→ **EXERCISE INSTRUCTIONS**
Nothing but the lines from the one containing "This screenshot has height=333, width=683." through the end of the data should be output, each reproduced exactly.

→ **RECORDS SUPPLIED**
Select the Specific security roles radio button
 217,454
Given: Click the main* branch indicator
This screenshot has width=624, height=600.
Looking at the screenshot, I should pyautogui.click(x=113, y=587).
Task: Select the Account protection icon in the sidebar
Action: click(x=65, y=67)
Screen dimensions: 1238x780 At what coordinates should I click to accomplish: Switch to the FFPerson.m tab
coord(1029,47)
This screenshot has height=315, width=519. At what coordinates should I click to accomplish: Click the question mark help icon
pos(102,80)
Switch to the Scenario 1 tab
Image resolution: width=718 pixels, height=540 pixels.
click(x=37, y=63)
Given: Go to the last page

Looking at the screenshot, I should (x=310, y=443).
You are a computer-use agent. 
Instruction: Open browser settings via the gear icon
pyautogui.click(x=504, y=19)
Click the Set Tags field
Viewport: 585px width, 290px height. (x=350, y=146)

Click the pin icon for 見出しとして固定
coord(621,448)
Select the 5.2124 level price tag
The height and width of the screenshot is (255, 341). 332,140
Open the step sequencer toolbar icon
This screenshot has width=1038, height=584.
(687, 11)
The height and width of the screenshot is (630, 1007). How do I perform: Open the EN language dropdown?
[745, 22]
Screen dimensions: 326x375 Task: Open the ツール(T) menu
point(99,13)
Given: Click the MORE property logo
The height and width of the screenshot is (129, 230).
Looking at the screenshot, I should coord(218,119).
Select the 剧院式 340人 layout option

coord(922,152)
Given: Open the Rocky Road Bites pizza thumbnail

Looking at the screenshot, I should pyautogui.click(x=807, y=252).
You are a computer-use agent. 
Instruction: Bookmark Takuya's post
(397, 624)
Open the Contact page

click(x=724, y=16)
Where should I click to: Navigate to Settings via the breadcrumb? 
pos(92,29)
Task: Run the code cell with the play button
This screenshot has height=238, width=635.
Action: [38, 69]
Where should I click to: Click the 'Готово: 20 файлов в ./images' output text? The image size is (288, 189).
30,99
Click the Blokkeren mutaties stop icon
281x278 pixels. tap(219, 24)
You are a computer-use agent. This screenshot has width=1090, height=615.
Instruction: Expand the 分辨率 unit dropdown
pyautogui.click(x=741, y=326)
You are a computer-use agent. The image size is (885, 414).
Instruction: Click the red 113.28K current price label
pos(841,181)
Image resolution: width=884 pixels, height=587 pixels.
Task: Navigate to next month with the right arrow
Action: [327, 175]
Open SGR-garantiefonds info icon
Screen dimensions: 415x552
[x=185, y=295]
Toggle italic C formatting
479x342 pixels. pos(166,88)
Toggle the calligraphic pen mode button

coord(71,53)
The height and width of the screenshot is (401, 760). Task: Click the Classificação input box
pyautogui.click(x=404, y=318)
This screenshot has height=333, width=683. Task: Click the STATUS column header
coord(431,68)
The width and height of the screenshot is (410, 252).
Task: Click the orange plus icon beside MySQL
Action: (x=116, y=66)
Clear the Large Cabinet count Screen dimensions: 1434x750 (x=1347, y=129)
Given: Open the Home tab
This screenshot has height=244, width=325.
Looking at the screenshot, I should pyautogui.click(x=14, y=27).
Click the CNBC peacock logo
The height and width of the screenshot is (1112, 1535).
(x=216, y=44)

→ **PROBLEM SOLUTION**
This screenshot has height=333, width=683. Task: Click the STATUS column header
coord(431,68)
The width and height of the screenshot is (410, 252).
Task: Click the orange plus icon beside MySQL
Action: (x=116, y=66)
Clear the Large Cabinet count Screen dimensions: 1434x750 (x=1347, y=129)
Given: Open the Home tab
This screenshot has height=244, width=325.
Looking at the screenshot, I should pyautogui.click(x=14, y=27).
Click the CNBC peacock logo
The height and width of the screenshot is (1112, 1535).
(x=216, y=44)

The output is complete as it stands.